Step 1: Load the EML files

Open the tool, go to Open, then Email Data Files, choose EML File, and use Select File or Select Folder to bring in your EML files.

Loading a folder of EML files to extract attachments

Step 1: Selecting EML files or a whole folder.

Step 2: Preview the messages

Every EML loads with a full preview. Confirm the messages and their attachments read correctly, and untick any you do not need.

Previewing EML messages before extracting attachments

Step 2: Previewing the loaded EML files.

Step 3: Click Extract and choose Attachment

Open the Extract menu and select Attachment. This tells the tool to pull the attached files out of every selected message.

Choosing Attachment from the Extract menu for EML files

Step 3: Picking Attachment from the Extract menu.

Step 4: Set the destination and save

Choose where the attachments should land and click Save. When it finishes, every attached file from the whole folder is sitting in your chosen location as a normal file.

Keeping the extracted files intact

Pulling attachments out is only useful if they still open afterwards, so a couple of points are worth knowing before you trust a big batch.

Shubham Dixit, Independent Email Forensics Expert

“Attachments inside an EML are base64 encoded, not stored as loose files.

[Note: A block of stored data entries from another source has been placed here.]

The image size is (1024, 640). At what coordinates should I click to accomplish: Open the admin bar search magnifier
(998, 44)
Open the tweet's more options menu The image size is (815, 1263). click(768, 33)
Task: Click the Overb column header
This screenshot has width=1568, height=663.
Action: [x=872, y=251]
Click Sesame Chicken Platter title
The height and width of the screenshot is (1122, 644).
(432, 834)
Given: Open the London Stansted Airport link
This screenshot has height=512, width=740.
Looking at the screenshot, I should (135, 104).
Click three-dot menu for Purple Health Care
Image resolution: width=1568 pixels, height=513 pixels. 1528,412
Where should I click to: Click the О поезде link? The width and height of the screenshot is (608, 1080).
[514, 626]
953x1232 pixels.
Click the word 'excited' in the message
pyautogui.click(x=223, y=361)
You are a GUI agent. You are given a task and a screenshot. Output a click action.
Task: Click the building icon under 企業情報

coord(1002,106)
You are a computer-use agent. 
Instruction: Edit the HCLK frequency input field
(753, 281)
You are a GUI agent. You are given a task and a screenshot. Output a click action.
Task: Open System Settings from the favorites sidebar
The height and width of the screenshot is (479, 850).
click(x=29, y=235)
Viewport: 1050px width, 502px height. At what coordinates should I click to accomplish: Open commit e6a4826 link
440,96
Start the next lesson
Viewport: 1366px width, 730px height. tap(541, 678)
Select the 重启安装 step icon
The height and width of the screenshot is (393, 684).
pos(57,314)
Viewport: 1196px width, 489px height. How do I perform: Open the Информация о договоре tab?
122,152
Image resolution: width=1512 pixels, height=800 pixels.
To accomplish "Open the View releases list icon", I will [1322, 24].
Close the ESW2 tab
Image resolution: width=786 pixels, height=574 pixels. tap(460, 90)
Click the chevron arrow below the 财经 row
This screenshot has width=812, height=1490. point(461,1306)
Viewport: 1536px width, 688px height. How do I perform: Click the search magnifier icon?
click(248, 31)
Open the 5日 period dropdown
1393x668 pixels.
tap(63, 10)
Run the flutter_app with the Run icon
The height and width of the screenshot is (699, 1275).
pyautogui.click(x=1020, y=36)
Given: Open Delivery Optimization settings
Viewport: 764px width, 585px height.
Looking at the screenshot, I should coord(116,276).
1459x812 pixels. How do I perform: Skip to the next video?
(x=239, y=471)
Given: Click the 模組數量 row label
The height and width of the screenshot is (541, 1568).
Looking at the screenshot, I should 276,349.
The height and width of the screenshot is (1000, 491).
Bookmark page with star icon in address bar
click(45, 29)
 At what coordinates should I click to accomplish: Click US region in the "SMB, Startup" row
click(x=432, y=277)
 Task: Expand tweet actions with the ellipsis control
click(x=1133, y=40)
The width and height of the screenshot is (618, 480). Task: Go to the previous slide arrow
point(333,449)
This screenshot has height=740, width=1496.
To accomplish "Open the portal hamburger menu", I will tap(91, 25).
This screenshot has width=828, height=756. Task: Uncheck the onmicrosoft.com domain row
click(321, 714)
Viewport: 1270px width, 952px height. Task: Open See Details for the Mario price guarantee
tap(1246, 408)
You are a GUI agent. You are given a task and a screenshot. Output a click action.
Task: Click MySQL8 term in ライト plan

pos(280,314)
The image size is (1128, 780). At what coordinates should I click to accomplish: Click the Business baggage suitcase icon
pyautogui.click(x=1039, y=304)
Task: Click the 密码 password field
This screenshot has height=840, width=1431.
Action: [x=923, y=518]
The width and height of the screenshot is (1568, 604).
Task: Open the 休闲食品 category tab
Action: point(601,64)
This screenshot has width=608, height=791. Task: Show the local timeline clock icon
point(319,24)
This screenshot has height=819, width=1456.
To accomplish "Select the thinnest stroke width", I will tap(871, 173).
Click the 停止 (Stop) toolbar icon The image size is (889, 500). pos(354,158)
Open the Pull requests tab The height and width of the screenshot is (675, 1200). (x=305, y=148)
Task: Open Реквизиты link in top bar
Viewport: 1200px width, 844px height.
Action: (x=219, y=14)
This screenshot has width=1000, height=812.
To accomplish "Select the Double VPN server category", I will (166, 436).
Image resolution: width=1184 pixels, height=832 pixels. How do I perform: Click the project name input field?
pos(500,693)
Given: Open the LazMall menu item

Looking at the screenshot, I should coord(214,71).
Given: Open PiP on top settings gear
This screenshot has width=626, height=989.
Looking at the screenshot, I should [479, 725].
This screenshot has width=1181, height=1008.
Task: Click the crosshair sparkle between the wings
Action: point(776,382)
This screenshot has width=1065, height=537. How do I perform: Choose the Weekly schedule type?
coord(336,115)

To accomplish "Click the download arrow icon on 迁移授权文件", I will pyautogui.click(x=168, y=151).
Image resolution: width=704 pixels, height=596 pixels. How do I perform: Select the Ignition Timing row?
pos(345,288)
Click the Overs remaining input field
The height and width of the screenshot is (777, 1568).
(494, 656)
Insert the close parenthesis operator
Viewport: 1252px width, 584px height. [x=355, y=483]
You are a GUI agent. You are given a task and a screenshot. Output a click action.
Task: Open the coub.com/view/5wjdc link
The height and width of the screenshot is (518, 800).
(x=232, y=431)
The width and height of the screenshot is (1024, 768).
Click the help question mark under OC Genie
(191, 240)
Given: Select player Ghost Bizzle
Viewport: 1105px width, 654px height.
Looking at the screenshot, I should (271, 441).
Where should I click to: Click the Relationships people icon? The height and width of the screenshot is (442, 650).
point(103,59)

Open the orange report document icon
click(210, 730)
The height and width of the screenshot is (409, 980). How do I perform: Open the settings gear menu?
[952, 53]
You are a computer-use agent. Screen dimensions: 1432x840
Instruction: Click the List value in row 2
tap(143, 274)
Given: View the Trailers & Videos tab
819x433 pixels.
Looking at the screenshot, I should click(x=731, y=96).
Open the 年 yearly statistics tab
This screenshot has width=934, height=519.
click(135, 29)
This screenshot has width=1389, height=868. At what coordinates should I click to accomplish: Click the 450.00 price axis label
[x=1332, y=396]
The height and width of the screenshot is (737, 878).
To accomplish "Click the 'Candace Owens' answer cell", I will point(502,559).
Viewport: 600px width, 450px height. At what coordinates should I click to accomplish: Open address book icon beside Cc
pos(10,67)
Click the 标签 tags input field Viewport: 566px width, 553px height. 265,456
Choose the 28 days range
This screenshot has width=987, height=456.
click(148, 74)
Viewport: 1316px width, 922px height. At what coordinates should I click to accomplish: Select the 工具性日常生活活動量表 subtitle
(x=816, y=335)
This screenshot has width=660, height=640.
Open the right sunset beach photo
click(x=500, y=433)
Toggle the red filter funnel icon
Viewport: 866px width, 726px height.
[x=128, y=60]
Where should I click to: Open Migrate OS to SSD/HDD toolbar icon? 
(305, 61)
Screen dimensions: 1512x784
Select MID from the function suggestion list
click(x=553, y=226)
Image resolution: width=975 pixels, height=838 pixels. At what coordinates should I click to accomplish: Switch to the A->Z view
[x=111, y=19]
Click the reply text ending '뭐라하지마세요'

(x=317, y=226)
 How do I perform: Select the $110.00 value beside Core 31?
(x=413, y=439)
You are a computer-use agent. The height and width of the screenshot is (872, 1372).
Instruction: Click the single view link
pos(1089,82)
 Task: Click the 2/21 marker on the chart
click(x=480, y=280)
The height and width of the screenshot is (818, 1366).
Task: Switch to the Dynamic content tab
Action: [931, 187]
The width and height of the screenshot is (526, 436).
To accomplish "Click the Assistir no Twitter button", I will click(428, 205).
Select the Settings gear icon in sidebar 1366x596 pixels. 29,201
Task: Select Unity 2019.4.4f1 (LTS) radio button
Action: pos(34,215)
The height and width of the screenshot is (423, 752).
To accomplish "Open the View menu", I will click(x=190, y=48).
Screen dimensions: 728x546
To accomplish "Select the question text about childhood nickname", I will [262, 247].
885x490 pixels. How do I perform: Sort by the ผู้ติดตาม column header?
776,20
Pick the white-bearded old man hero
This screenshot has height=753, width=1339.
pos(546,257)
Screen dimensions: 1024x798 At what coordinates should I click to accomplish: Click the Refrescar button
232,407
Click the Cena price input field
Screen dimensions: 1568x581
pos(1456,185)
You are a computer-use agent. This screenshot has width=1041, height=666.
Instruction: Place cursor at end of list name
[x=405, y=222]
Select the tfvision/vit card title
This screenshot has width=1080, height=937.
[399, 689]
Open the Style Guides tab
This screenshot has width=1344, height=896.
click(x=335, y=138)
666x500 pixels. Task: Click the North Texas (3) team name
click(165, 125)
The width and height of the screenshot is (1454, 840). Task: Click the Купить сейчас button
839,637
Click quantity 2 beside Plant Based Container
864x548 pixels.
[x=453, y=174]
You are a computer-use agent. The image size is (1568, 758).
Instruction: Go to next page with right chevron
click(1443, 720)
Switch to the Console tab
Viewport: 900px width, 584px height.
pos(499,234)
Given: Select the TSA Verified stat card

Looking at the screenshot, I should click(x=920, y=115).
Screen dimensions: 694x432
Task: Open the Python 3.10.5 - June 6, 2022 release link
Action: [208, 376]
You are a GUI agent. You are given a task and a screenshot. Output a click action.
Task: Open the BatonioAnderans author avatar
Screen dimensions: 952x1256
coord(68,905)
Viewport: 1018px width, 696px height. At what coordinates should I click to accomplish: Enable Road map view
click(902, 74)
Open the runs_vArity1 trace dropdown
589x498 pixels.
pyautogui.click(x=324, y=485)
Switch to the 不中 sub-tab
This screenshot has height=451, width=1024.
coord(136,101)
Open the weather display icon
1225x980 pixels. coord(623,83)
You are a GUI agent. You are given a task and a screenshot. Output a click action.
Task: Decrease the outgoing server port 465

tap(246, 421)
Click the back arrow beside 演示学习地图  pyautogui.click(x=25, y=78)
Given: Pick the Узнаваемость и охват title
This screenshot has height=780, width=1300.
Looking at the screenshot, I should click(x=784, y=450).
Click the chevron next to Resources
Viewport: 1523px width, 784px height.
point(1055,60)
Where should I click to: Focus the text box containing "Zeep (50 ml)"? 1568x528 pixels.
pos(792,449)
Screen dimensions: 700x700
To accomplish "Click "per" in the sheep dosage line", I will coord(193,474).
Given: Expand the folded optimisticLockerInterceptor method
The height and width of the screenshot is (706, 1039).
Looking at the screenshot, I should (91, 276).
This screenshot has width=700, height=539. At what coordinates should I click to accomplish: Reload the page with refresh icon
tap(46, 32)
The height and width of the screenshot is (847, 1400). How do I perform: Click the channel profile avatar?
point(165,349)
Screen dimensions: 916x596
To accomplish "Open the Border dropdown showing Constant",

A proper extractor decodes them back to their exact original bytes, so a recovered PDF or image is identical to the one that was sent. The thing to watch in a big batch is duplicate filenames across different emails, keep them separated so nothing silently overwrites.”

Shubham Dixit · Independent Expert, Email Forensics and Data File Conversion

In practice that means two habits. Extract into a fresh empty folder so you can see exactly what came out, and if several emails carried attachments with the same name, check they were kept apart rather than overwritten. After that, the files behave like any other document on your drive.

People also ask

Where are the attachments stored inside an EML file?

They are held inside the EML message itself, encoded as part of the file rather than as loose files. An extractor decodes them back out, which is why you get the original document, image or PDF intact.

How do I get an attachment out of one EML file?

Open the EML in any email app or a free EML viewer, then right click the attachment and choose Save As. For a single file this is free and takes seconds, with no special software.

Can I extract attachments from many EML files at once?

Yes. Point an EML extractor at the folder, choose Attachment from its extract option and it saves the attachments from every file into one location in a single run.

Do I need an email client to extract EML attachments in bulk?

No. A dedicated extractor reads EML files directly without any email client installed. You only need a mail app or viewer when saving attachments by hand from one or two files.

Will the extracted attachments open normally?

Yes. The extractor decodes each attachment back to its original form, so a saved PDF, image or document opens exactly as it did inside the email.

Pick by the number of files

Whether this is a two minute job or a two hour one depends entirely on how many EML files you have. A few of them need nothing but your email app and a Save As. A folder of them needs an extractor that opens every file, decodes every attachment and drops them all into one place while you do something more useful with your afternoon.

Either route, extract into a clean folder and you will see exactly what you pulled out.